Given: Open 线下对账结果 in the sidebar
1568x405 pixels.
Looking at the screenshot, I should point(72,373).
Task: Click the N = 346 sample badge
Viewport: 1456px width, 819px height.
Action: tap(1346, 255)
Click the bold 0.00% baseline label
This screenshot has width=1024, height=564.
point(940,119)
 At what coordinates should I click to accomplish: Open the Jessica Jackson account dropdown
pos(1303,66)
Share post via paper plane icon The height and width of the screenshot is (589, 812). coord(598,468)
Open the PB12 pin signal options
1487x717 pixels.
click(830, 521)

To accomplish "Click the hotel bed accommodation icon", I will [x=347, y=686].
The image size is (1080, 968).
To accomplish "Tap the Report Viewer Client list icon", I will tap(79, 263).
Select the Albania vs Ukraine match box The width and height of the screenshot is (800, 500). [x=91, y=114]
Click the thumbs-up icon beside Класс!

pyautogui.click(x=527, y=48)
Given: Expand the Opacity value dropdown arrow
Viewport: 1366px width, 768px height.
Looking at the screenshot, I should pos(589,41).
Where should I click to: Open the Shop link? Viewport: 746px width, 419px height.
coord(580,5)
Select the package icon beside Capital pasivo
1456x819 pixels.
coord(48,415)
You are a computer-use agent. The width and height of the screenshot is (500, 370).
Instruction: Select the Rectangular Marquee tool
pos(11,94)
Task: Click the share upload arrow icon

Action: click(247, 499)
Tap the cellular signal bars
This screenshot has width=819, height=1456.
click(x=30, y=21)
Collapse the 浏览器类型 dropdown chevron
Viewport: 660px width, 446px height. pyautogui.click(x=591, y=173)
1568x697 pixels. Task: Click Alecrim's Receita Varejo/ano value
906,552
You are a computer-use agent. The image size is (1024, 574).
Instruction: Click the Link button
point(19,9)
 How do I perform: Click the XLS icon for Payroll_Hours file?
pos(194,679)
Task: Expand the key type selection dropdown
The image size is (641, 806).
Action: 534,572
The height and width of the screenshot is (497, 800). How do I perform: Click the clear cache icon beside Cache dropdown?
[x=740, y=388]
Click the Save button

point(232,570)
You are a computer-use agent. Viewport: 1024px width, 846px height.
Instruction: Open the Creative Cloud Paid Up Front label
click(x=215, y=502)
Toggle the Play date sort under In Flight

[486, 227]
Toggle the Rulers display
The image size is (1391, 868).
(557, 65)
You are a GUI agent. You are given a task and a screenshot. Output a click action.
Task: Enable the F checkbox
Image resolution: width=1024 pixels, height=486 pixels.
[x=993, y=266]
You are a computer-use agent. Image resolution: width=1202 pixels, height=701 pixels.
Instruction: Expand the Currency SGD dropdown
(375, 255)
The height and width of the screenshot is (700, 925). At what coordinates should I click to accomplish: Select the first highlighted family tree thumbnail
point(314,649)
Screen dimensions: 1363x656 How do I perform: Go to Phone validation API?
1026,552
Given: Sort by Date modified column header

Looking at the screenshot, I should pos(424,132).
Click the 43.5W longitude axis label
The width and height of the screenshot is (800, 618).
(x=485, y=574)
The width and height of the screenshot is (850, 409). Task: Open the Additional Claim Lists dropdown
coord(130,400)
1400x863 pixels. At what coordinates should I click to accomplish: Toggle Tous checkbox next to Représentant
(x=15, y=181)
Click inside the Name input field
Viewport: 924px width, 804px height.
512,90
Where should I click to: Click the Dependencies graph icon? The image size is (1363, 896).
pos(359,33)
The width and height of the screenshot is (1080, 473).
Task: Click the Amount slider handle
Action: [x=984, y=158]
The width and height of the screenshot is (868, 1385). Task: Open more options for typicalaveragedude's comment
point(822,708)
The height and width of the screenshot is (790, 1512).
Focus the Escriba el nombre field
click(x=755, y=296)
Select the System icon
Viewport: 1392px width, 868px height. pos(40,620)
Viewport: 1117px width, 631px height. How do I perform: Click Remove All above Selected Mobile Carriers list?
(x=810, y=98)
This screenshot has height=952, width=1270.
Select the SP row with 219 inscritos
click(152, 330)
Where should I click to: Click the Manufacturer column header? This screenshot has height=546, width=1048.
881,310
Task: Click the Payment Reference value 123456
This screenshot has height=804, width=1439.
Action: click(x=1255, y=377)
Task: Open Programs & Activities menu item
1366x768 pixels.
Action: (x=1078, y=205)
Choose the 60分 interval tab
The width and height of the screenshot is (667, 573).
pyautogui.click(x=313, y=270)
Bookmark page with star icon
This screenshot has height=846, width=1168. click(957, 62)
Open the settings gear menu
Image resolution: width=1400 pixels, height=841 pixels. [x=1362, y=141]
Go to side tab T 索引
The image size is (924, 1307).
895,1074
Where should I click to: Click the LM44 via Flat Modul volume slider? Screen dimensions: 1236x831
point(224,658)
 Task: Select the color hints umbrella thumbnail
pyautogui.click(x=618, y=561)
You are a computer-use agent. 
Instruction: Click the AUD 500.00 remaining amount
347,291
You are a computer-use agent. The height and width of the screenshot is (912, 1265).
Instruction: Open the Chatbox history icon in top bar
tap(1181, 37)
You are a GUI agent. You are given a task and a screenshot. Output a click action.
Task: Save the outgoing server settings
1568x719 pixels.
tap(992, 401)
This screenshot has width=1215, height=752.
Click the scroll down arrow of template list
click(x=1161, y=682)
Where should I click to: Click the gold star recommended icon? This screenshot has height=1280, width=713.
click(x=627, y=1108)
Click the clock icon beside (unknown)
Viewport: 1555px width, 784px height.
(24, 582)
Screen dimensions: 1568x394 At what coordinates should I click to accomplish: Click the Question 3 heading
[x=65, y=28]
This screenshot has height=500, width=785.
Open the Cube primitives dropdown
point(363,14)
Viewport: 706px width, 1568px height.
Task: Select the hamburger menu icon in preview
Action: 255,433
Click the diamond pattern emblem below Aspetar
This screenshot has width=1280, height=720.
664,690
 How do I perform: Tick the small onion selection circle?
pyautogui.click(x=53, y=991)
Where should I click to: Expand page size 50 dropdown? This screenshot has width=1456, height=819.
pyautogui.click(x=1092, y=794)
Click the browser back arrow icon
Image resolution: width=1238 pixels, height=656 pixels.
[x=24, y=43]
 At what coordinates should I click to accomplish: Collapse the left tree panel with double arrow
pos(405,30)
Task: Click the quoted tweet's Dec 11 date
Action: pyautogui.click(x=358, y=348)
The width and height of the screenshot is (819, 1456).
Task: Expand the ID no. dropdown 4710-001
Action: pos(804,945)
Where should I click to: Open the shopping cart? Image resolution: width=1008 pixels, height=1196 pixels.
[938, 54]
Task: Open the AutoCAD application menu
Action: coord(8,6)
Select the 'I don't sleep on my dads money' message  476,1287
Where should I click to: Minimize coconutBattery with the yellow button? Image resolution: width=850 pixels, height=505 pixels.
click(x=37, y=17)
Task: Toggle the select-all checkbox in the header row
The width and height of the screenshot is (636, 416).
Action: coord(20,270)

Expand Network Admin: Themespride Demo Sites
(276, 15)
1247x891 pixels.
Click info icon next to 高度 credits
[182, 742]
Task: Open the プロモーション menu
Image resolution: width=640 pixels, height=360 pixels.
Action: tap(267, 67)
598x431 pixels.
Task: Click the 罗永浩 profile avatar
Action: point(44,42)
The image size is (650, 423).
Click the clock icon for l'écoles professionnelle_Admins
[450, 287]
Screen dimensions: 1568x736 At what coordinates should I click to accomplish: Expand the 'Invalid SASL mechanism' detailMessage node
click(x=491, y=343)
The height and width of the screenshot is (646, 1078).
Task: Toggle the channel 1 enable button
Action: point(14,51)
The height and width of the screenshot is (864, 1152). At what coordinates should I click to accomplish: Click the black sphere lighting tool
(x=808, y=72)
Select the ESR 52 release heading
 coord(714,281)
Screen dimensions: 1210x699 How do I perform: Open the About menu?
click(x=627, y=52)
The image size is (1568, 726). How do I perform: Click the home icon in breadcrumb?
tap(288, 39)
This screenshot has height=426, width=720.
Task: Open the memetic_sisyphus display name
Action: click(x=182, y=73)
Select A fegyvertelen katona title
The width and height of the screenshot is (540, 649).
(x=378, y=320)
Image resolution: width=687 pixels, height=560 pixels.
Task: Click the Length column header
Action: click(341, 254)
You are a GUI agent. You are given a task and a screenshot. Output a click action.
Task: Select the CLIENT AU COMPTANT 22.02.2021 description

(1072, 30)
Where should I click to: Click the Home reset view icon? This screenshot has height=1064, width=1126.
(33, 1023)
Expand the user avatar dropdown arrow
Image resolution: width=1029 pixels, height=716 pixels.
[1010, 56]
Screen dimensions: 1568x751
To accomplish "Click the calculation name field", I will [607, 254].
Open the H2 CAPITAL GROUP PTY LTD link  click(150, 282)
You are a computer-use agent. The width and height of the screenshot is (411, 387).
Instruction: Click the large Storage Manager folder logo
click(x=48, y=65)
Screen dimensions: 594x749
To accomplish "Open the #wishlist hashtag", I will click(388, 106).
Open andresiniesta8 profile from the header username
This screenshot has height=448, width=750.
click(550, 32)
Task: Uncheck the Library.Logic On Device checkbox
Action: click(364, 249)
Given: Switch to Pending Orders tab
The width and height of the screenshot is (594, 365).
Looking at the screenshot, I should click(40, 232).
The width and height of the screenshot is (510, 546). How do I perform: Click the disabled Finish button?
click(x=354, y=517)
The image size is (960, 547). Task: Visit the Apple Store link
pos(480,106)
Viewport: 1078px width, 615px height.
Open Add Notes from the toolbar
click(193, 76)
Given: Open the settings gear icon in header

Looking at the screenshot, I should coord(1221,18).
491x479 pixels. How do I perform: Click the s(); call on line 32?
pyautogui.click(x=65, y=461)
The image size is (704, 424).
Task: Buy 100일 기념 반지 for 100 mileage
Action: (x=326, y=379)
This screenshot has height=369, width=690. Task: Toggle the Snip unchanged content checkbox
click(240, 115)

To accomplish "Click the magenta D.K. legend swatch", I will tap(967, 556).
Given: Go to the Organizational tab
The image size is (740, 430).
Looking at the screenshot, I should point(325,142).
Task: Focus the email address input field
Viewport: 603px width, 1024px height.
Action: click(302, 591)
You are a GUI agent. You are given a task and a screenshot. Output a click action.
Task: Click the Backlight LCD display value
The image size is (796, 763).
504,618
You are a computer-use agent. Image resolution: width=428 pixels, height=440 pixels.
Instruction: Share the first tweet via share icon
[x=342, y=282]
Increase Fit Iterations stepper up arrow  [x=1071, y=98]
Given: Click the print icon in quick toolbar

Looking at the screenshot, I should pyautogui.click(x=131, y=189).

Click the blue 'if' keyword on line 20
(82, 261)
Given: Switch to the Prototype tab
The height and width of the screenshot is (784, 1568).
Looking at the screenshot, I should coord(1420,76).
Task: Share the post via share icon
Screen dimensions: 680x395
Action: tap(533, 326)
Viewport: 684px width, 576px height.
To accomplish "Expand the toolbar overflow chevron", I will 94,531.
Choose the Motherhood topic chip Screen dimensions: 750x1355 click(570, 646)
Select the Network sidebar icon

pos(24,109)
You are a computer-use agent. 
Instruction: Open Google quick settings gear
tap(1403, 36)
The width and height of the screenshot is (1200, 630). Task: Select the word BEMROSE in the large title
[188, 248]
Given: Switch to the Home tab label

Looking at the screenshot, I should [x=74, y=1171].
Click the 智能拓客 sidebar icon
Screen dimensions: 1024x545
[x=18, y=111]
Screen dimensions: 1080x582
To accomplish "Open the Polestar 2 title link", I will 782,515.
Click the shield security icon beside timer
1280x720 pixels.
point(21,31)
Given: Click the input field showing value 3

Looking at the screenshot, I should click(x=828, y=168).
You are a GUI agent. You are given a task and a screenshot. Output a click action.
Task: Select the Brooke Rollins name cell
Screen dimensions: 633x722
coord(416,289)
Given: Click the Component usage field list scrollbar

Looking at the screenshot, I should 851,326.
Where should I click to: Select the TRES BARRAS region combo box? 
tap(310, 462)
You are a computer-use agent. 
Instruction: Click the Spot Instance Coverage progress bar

- - - -

▸ What needs to be done: From the first line of the records through the line with "Click the bold 0.00% baseline label", retype everything word for word, including both ends.

▸ Answer section:
Given: Open 线下对账结果 in the sidebar
1568x405 pixels.
Looking at the screenshot, I should point(72,373).
Task: Click the N = 346 sample badge
Viewport: 1456px width, 819px height.
Action: tap(1346, 255)
Click the bold 0.00% baseline label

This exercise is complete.